Now we substitute this result back into the outer integral with respect to θ:

${ \int_{0}^{\pi/2} \frac{1}{2} \, d\theta = \frac{1}{2} [\theta]_{0}^{\pi/2} = \frac{1}{2} (\frac{\pi}{2} - 0) = \frac{\pi}{4} }$

This final integration is straightforward and involves integrating a constant over the interval [0, π/2]. The result, π/4, represents the value of the original double integral over the first quadrant. This value is one-quarter of the integral over the entire plane, which, as mentioned earlier, is equal to π. This relationship underscores the symmetry of the Gaussian function and the effectiveness of the polar coordinate transformation in exploiting this symmetry. The fact that the integral over the first quadrant is π/4 has significant implications in various applications. For example, in probability theory, it relates to the normalization constant for the two-dimensional Gaussian distribution. In physics, it can represent the total flux of a field through a specific region. The simplicity of the final result belies the power of the techniques used to obtain it. The combination of polar coordinate transformation and u-substitution provides a powerful toolkit for solving a wide range of integrals that would be difficult or impossible to evaluate directly. This problem serves as a testament to the elegance and efficiency of these methods.

Conclusion

Therefore, the value of the integral ${ \iint_{0}^{0} e^{-(x^2+y^2)} \, dx \, dy }$, under the corrected assumption of integration over the first quadrant, is π/4. This problem beautifully illustrates the power of changing to polar coordinates when dealing with integrals that possess circular symmetry. The transformation simplifies both the integrand and the region of integration, making the evaluation significantly easier. This technique is a valuable tool in the arsenal of anyone working with multivariable calculus and has applications in a wide range of scientific and engineering disciplines. The Gaussian function, and its integral, are fundamental concepts in mathematics, physics, and statistics, and understanding their properties is crucial for tackling a variety of problems. The journey through this problem has highlighted the importance of careful problem interpretation, the strategic application of coordinate transformations, and the elegance of mathematical solutions.

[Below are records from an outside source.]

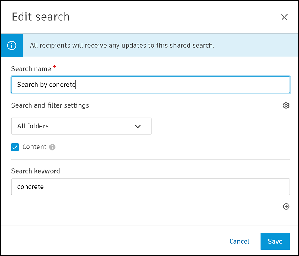Click the chevron arrow in folders dropdown

pyautogui.click(x=138, y=126)
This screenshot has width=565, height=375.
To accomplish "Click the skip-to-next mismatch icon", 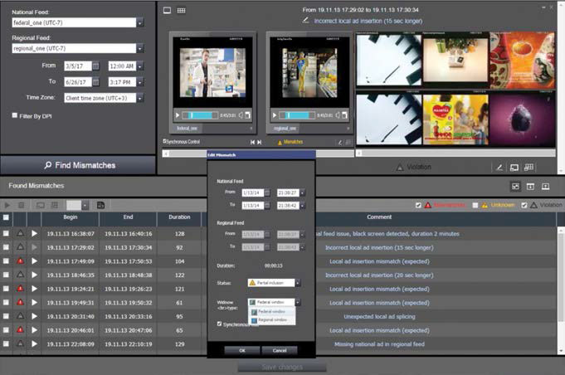I will pos(259,142).
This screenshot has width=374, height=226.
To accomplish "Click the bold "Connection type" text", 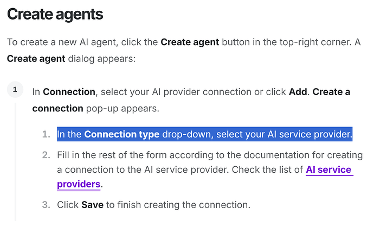I will click(121, 134).
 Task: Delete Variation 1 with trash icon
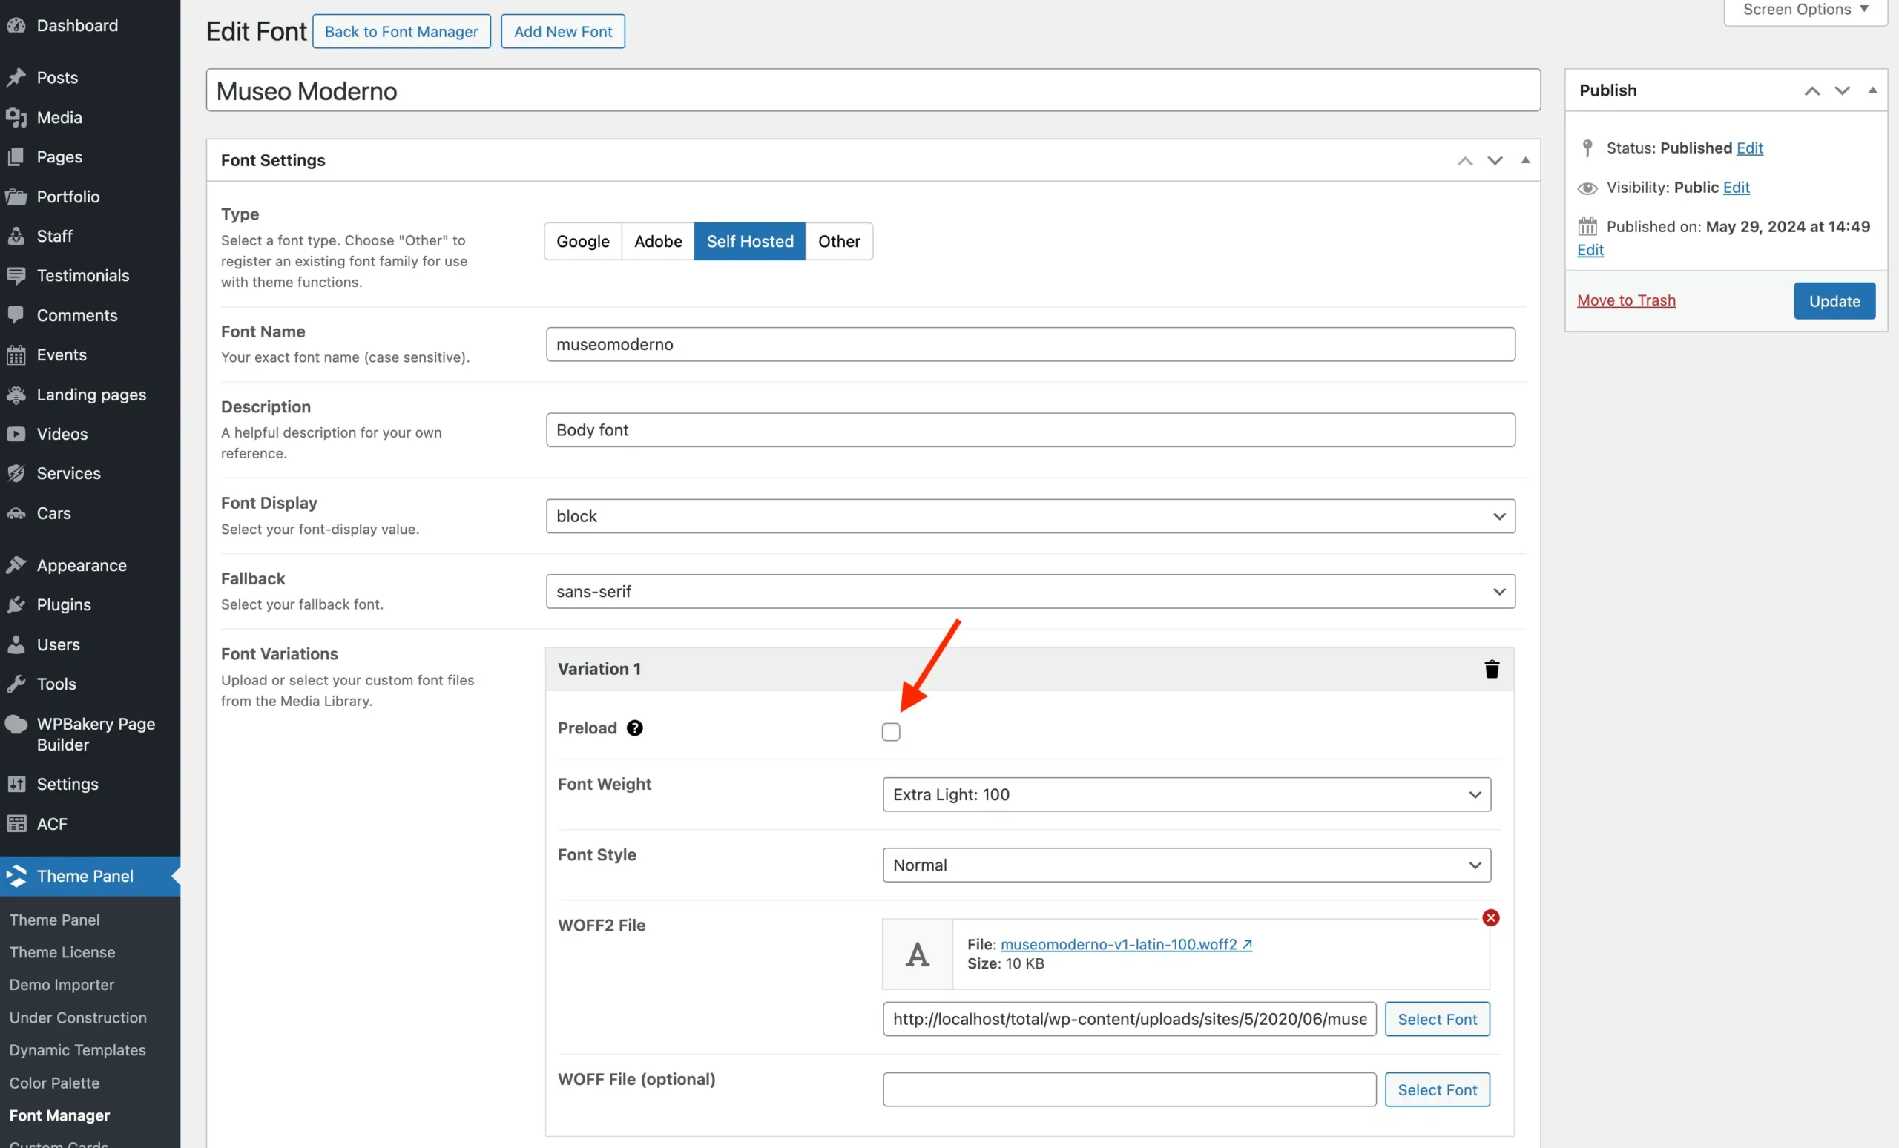[x=1491, y=669]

The solution underscores the importance of recognizing the underlying symmetry in a problem and choosing the appropriate coordinate system to exploit that symmetry. The polar coordinate transformation is not merely a computational trick; it provides a deeper understanding of the geometry of the problem and allows for a more intuitive solution. The Gaussian integral, in its various forms, appears repeatedly in diverse fields, from the distribution of errors in measurements to the behavior of quantum mechanical systems. Mastering the techniques for evaluating such integrals is an essential skill for scientists and engineers. This problem also serves as a reminder of the interconnectedness of different mathematical concepts. The u-substitution, a seemingly simple technique, played a crucial role in simplifying the integral and making it tractable. The final result, π/4, is not just a numerical answer; it represents a fundamental property of the Gaussian function and its relationship to the geometry of the plane. The elegance of this solution lies in its simplicity and the way it connects various mathematical ideas. It is a testament to the power of calculus and its ability to provide elegant solutions to complex problems.